5. The film is episodic, the cumulative effect, emotion in the period, the Mexican perspectives, life and issues?

6. Cleo at the centre of the film, the indigenous maid, the other servants and the use of indigenous language? Her age, coming from the village, leaving her mother (and apprehensive about her mother seeing her pregnant)? The government going to the village, taking the land? Cleo becoming a servant, working with the other servants?

7. The household, Sofi, her husband absent on research in Canada, the four children, the three boys, the girl, their ages? The various tasks in the household? Cleo and the details of her waking the children, the meals, bonding with them, care for them, and devotion to her?

8. Chloe and the encounter with Fermin, his martial arts, naked demonstration, the sexual encounter, her pregnancy, going to the cinema, her telling him, his abandoning her, the finding where he trained in the martial arts, being present, observing, talking with him, his abusive behaviour? Later seeing Ferman and the violence against the protesters? Her hesitation in explaining her pregnancy to Sofi, Sofi taking her to the doctor, the consideration by the doctor and medical staff, the examination, the months of her pregnancy, not telling her mother?

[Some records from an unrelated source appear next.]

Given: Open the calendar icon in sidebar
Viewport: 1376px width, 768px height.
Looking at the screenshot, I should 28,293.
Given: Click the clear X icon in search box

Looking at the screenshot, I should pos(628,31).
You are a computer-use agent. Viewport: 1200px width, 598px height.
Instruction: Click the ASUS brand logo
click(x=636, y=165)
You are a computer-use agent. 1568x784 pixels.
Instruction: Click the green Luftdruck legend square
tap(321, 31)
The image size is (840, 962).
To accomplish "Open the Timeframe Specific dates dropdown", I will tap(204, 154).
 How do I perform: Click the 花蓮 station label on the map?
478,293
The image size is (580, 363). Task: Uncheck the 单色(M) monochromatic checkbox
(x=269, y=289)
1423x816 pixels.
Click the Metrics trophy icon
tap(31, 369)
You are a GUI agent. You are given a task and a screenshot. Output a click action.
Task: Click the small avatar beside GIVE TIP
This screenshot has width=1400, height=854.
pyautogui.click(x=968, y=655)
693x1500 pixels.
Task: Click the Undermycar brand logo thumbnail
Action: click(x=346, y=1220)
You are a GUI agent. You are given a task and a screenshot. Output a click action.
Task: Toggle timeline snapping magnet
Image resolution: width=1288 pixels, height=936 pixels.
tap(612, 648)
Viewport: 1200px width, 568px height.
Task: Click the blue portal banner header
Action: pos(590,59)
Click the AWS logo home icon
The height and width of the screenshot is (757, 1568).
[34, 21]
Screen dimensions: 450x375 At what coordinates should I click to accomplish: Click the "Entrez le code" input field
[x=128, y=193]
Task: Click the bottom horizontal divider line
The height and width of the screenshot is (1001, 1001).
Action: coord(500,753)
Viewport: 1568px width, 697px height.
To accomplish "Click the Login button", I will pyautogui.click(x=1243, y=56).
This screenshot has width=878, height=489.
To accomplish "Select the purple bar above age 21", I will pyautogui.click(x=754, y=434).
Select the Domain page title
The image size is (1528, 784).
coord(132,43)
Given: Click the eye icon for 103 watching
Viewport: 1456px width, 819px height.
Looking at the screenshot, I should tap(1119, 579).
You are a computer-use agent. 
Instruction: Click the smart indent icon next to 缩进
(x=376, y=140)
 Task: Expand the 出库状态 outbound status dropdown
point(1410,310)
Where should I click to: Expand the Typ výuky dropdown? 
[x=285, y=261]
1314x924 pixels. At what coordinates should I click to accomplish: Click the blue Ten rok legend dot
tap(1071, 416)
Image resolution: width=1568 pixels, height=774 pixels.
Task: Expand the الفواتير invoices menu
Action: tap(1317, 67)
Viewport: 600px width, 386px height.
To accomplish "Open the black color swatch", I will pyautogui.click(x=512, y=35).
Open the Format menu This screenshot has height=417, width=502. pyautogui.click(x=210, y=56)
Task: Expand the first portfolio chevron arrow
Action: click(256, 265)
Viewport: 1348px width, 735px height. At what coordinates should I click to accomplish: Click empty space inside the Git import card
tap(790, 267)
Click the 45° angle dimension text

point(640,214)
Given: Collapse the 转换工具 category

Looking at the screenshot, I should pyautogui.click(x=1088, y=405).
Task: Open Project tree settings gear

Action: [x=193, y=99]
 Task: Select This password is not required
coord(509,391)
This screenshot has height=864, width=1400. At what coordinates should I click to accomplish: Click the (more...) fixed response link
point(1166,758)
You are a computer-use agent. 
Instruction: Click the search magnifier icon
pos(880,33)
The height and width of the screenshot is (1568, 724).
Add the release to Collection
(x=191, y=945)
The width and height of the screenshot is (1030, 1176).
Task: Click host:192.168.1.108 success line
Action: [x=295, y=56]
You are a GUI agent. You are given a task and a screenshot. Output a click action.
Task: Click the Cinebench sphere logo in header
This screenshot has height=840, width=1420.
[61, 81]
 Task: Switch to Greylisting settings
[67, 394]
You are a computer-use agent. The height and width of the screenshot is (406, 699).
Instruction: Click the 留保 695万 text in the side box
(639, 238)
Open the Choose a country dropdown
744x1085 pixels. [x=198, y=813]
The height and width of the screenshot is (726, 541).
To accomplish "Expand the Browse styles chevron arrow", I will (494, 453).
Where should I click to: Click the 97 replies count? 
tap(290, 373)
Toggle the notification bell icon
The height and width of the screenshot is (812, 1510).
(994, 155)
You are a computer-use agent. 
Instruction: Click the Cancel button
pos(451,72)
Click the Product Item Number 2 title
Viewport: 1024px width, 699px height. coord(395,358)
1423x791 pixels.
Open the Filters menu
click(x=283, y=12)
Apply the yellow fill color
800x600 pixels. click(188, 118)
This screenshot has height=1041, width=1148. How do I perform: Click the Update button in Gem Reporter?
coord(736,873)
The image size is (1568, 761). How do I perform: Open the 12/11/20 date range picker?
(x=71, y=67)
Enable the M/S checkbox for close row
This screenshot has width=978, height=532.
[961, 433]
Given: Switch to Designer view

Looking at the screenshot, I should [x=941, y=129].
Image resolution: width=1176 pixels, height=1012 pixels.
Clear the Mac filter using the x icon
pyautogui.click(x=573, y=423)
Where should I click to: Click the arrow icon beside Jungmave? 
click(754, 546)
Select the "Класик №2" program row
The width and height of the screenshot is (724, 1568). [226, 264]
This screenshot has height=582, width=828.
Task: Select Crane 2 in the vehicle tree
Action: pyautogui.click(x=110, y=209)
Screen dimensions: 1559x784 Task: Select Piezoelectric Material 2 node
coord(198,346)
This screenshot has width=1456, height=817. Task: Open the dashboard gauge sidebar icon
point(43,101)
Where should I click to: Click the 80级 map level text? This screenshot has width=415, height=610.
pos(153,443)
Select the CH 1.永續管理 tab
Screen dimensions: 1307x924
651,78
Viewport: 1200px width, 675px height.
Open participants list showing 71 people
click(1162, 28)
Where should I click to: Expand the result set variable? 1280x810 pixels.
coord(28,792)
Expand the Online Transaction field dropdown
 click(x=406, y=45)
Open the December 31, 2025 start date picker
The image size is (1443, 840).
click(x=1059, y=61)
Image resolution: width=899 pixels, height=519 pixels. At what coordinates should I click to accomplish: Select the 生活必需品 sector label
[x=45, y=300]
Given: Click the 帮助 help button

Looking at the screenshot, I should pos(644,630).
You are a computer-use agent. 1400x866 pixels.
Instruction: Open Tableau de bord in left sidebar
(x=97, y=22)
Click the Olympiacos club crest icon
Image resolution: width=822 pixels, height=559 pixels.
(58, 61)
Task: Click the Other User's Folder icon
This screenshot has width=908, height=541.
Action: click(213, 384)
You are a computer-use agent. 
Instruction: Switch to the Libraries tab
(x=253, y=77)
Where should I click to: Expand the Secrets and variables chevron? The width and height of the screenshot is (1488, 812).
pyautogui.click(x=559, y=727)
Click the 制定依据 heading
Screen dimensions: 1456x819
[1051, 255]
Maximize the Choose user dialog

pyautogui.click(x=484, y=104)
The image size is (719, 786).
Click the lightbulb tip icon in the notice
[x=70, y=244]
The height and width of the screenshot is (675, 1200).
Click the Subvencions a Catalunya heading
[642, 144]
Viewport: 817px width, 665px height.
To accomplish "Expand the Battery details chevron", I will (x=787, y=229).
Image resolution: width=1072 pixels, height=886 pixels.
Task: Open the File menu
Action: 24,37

9. Sofi, the mother, the four children, at home, the fashionable life, the servants? Her husband, his leaving, deception, his mistress? With the four children and her devotion? Her work as a teacher, her mother’s presence in the house and support? The effect of her husband leaving, his lies, not sending any money, her having to manage?

10. The Christmas gathering, all the families together, the big number, joy and celebration, meals, clowns, dancing? The impact of the five, the forest, the people and their combining to put out the fire?

11. Cleo, her relationship with Sofi, with the children? Sofi in the car, going between the two trucks and scraping the vehicle, crashing into it as she drove into the narrow pathway? The later decision to buy the new car, smaller, everybody going to the beach, Cleo going with the family, in the surf? The children going out too far, Cleo going into the water, bringing them safely out?

12. Going shopping, Sofi’s mother and the buying of the cot, in the shop, parking the car, the students arriving for the demonstrations? The film not making clear the issues? The crowds, watching from the shop windows, the shootings in the bashings, the police, violence in the store, Ferman and his being part of the group, getting out of the store, the woman with her dead friend in the street?

13. Cleo, the water breaking, getting her into the car, the jammed cars in the tunnel, two hours to get to the hospital? The helpful treatment from everyone in the hospital? The birth, the dead child, Cleo holding it, the staff wrapping the child? Cleo later saying she wanted the child to be born dead?

14. Sofi and facing the reality of her husband leaving her, getting the children to write letters, imploring him to come home? Facing the truth, telling the children the truth, their grief, sadness, eating the ice creams? Going home, the husband collecting his books and the bookshelves, the new rooms and adapting to the future?

15. The personalities of the children, ages, interactions, the two supportive ones, the older brother dominating, the little boy and his devotion to Cleo?

16. Ordinary lives, difficulties, hardships, surviving, being creative?

17. The tribute to Cleo – and the film dedicating dedicated to Libo, the real-life equivalent of Cleo in the director’s life?